Jesus wants to dismantle the barriers that prevent people from approaching God; all prejudices and dividing walls.

The great novelty is that in Him everyone has access to the Father, without hindrance or imprimatur to be implored.

He proposes communion as conviviality of differences, not synergy with any purpose.

He values the unicum of personal resources, not proposing the usual totem - hammering any of our faculties.

Anyone who wishes may enter the sanctuary of the new Temple-Person, without hindrance [nor having to first obtain permission (as sometimes happens) from dangerous, opaque, and insulting people].

 

Then, the fear inculcated by the old religiosity had turned the great houses of worship of the ancient East into banks - as well as places of obsession.

The mixture of prayer and money is really unbearable. When economic interests take over, the consequences on civilisation and weightless people are devastating.

But the theatre of 'sanctifying' and respectable power is back (at times, almost imperturbable) even under the aegis of the poor Crucified.

So Jesus in his prophets came - even - to emphasise the incompatibility between commerce and a life of communion with the Father.

Which connotes the enormous difference between material building and personal sacred place.

Christ in us does not set out to mend the ancient pious practice, nor to purify the Temple, but to replace it, to supplant it. And even eliminate it - because it tends to legitimise illusions of perfection, which dehumanise hearts and assemblies.

The Master throws us out of the false image of God presented in the spaces of what appears inviolable and heavenly... to recover him within each one of us and in the community that we really meet.

In short, we must put an end to the palisades - even 'ideal' ones - in which gratuitousness and prayer bear little resemblance to the Son's relationship with the Father.Informal and unbalanced in love like the Eternal Himself, we too do not know how to 'be in the world' in a fixed, tranquil, reassuring way.

By Faith we are no longer the product of shrines of cold, hard stones.

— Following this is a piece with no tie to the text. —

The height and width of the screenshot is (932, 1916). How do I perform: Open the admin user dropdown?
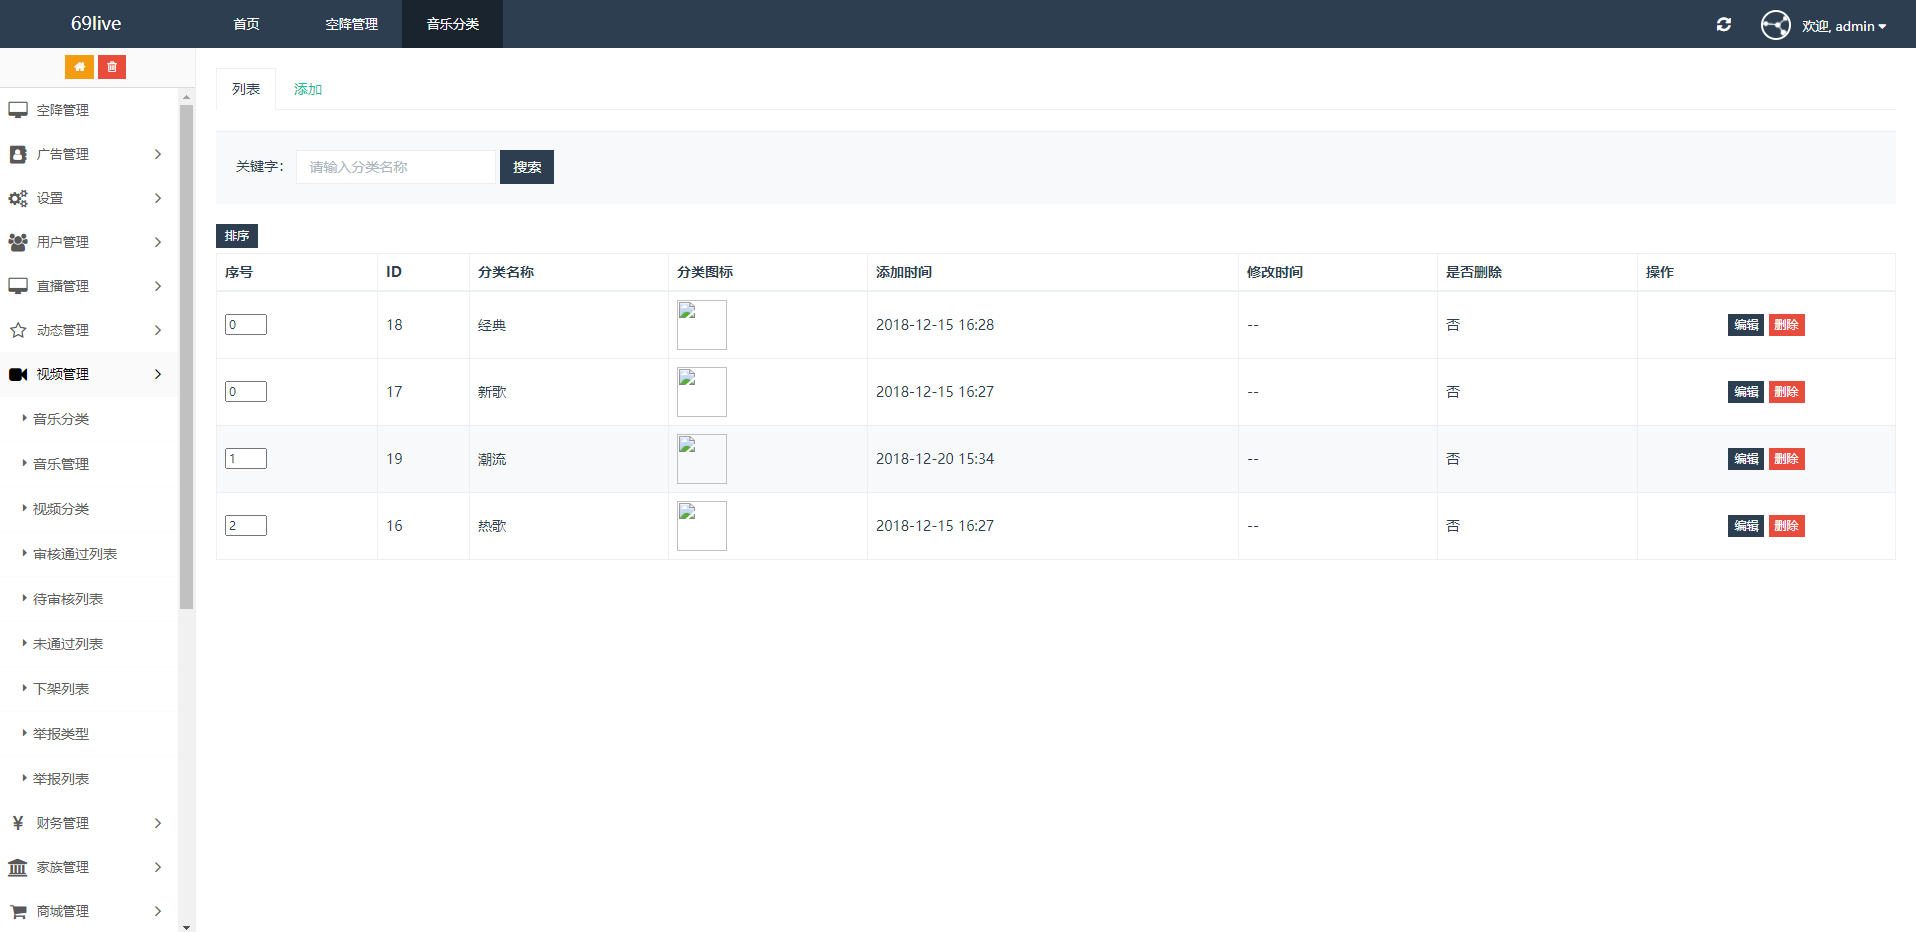click(x=1844, y=26)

Not infrequently, temples are images of abstract religious knowledge, and of a standard way of life that incapacitates, that cannot give answers to new questions, that does not solve real problems.

We would indeed like to learn to translate our leaps forward with the "nostalgia for the infinite", with the desire to return to the Source, to Beauty, to the origins - but which accompany the "pilgrim".

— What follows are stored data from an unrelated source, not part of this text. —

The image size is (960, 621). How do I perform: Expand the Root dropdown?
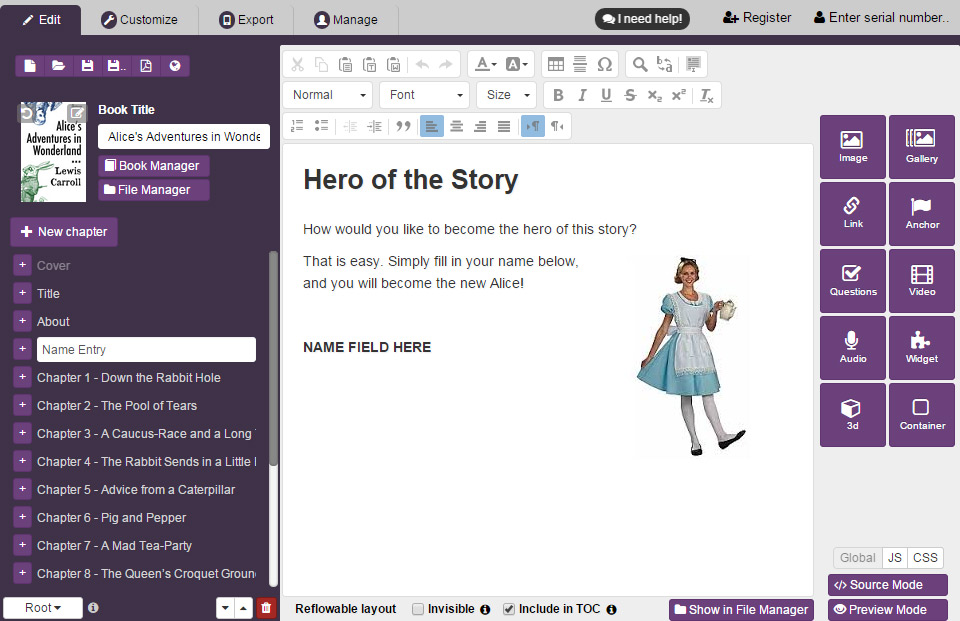pyautogui.click(x=43, y=608)
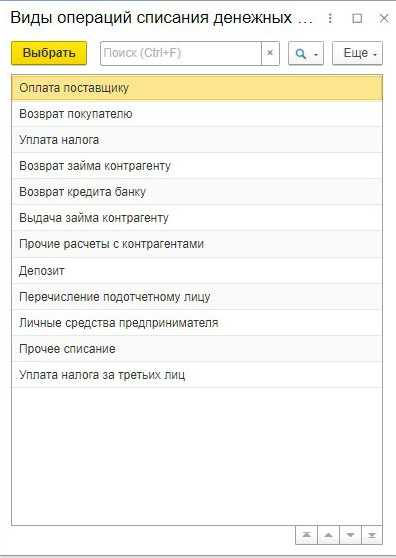Move down one row with the down arrow
The height and width of the screenshot is (558, 396).
click(350, 535)
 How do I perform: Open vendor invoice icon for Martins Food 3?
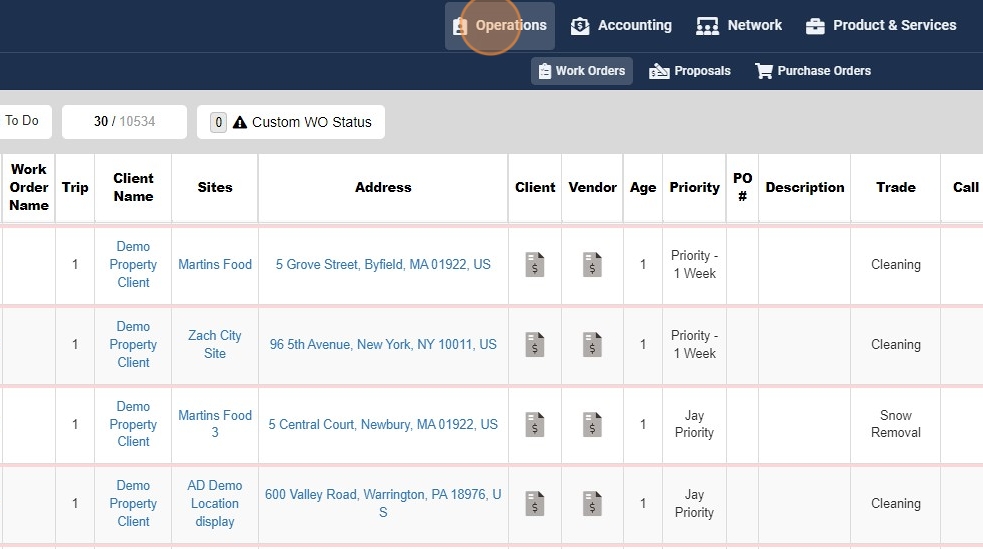click(592, 424)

They in Christ do not create any "constant and obsessive bond" [cf. Brothers All, no. 44].

Nor do we expect to end up in the surrendering and disembodied ideology of the elites: a way of thinking so sophisticated that it totally blocks any challenging bet for an educational risk and pastoral action.

We are not qualunquists.

On the contrary, we yearn to go all the way, to discover the Roots, and to astound the unexpressed characters; in the life of love that reaches the shadowy, hidden, deep sides. Those sides to which we have not yet given space.

Without precisely silencing anxieties, nor denying dark sides, or the contradictions, unpleasant moments, fractures, discomforts that coexist in the essence. And they complete us.

 

We will learn how to return to the House that belongs to the founding Eros, without suppressing the intimate protrusions - appeals of the soul, often constricted.

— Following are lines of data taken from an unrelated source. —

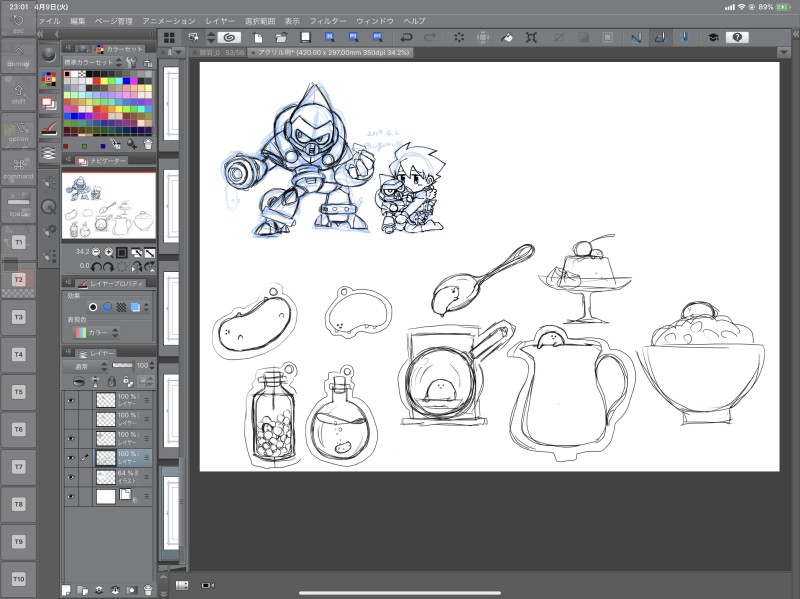800x599 pixels.
Task: Click the trash icon below the layer list
Action: pos(148,590)
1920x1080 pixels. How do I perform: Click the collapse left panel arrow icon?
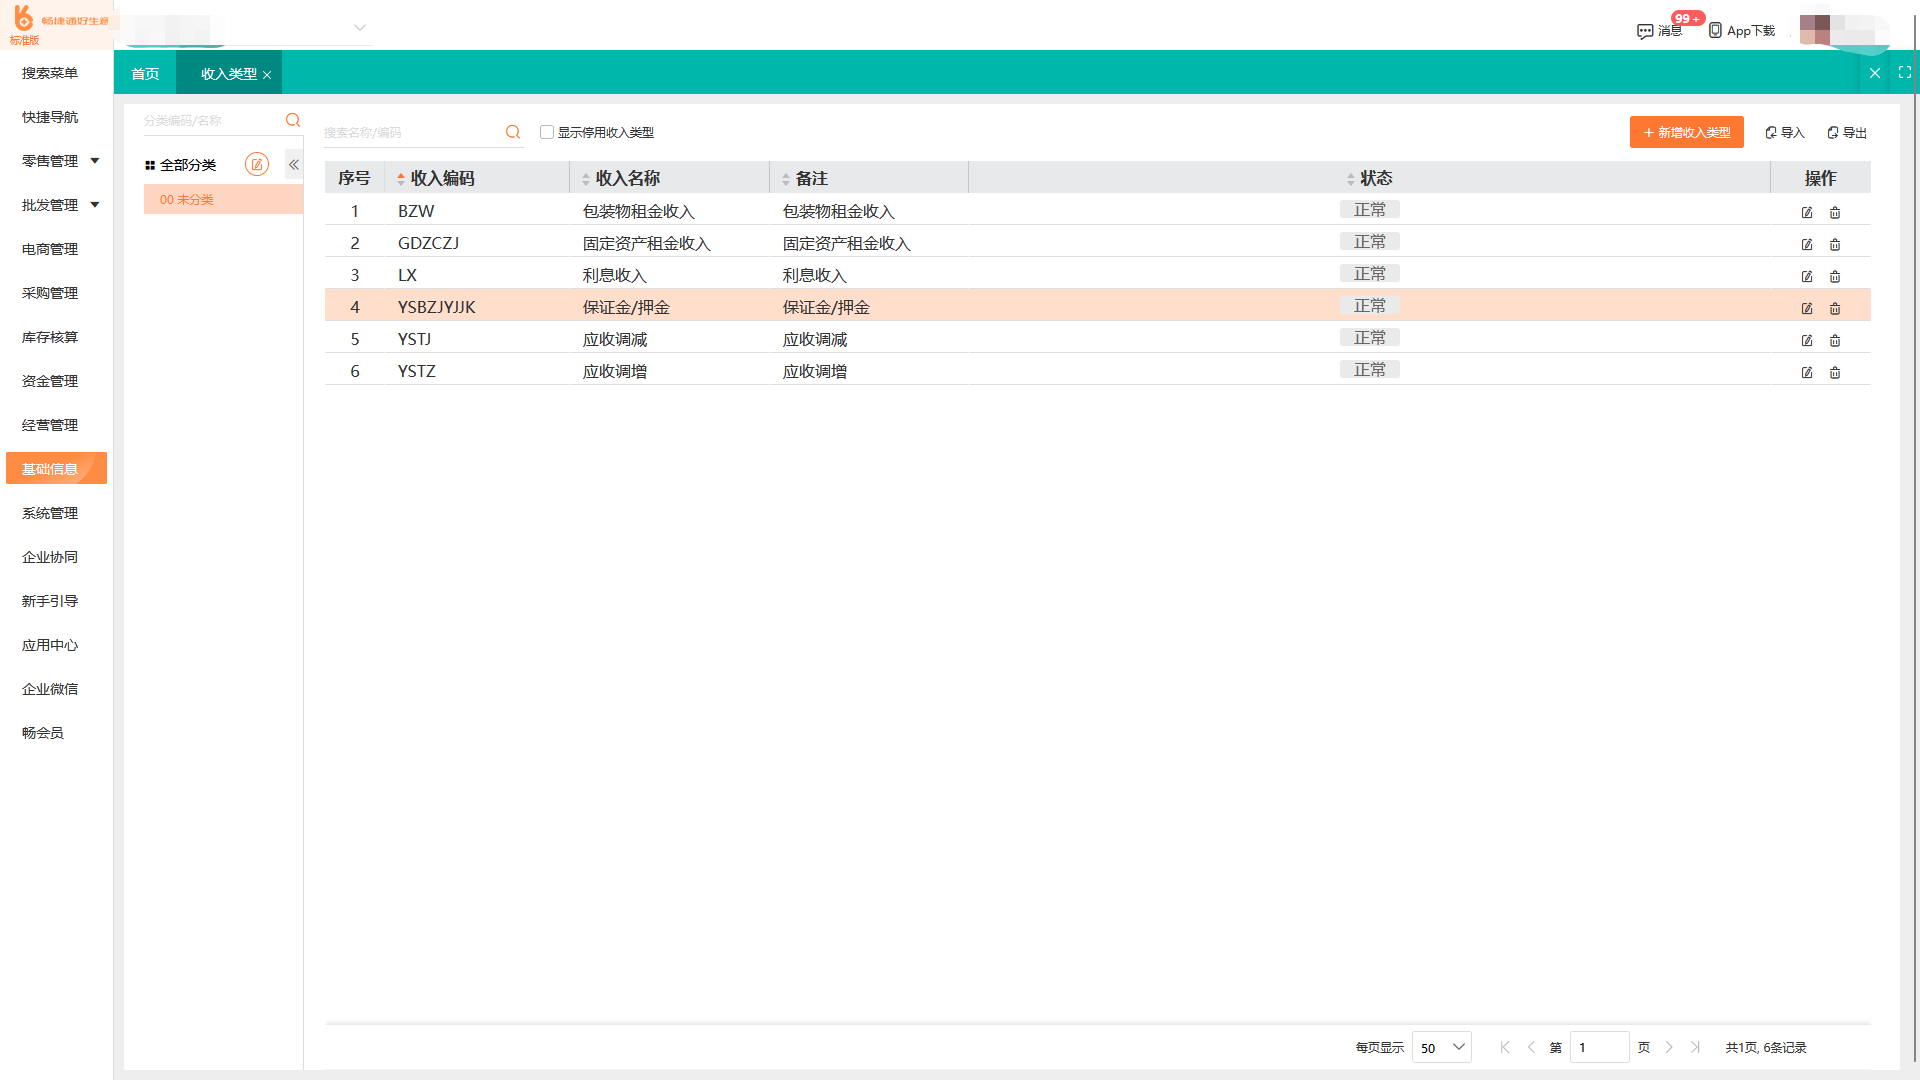[x=294, y=162]
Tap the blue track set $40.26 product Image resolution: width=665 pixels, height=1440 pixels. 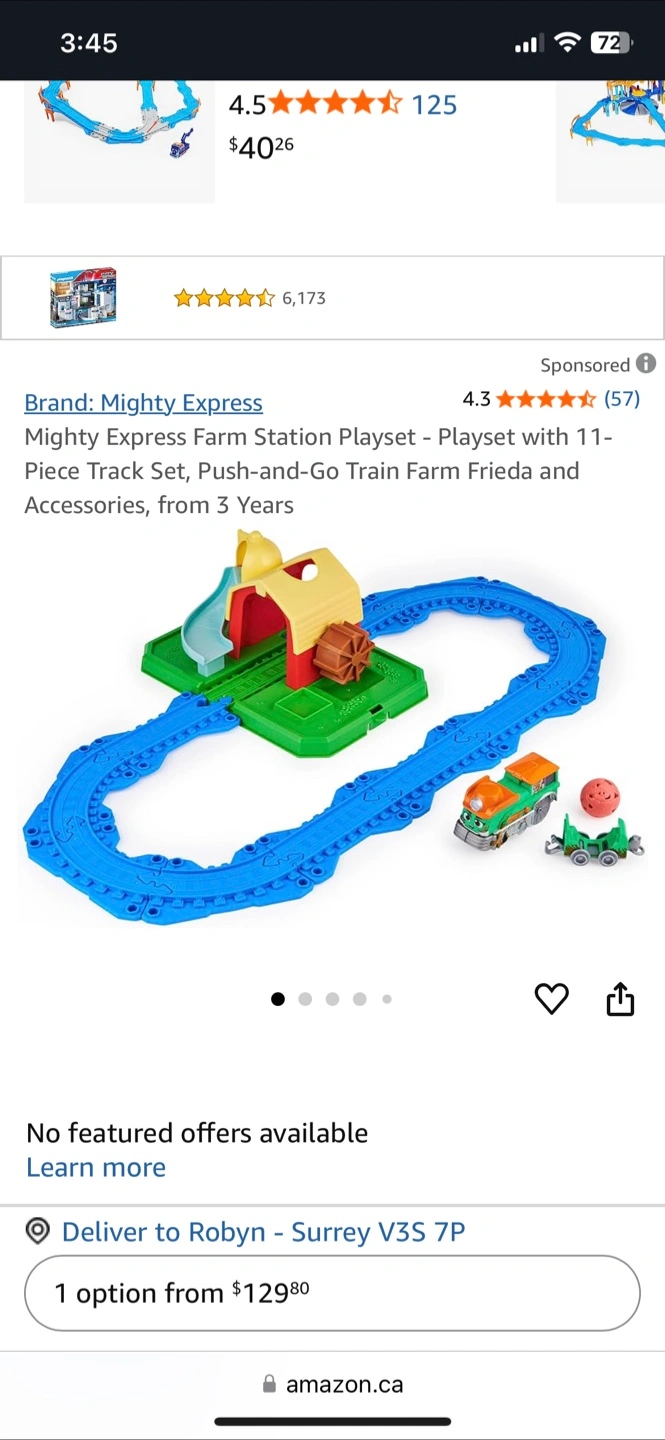[119, 141]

Then we will know and teach how to recover the bitter, unpleasant or "impure" dimensions that the wall temple imagines can be neglected, removed, sterilised.

Instead, they configure the most fertile terrain of our evolution.

All this may not reassure, but it activates the Exodus - pushing us to understand elsewhere, navigating towards impossible territories.

Finally, landing more and more in the density of the Mystery that wants to travel with us.

And devotions or not, we will make a different kind of acquisition - not that of business partners with God - or of 'separates'.

 

"Today the liturgy commemorates the Dedication of the Lateran Basilica, which is the cathedral of Rome and which tradition defines as "mother of all the churches of the Urbe and the Orbe". The term 'mother' refers not so much to the sacred building of the Basilica as to the work of the Holy Spirit that is manifested in this building" [Pope Francis, Angelus 9 November 2014].

We reiterate: only in this sense "Lateran/ a le cose mortali andò di sopra".

Sorry for the leaders of the "news" who want to tear us away from the infinite codes that inhabit us.

The eminent Friendly Self takes our step - he does not intend to relegate us to enlisted world-bearers.

Smuggling is now incompatible with our action as living stones.

The same is true in the relationship of Faith-Immediate Identity: no trading (cf. vv.23-25).

With those who approach Him as miracle-workers, material protectors, or banners for sacralising visions of the world all planted in the mire of the chronicle, Jesus has a detached attitude.

Credulity in the extraordinary of prodigies or thoughts is fragile, transient - subservient to the persistence of outward spectacles, flashy manners and fashions, or the useful.

It is not here that one accepts to become - like Him - critical witnesses of the new world. Fathers and mothers of a new humanity.

 

"If man pays attention to the objects of the senses, attachment to them eventually arises in him; from attachment arises desire, from desire arises anger; from anger arises bewilderment, from bewilderment confusion in memory, from loss of memory the ruin of the intellect: with the ruin of the intellect man is lost" (Bhagavad Gita, II, 62-63).

 

 

Liberation and Personalisation: Difference between Religiousness and Faith

 

Little House of God or place of business? No more haggling

(Lk 19:45-48)

 

Jesus notes that around the activity that took place within the perimeters of the Temple a whole ambiguous structure of sin had been articulated.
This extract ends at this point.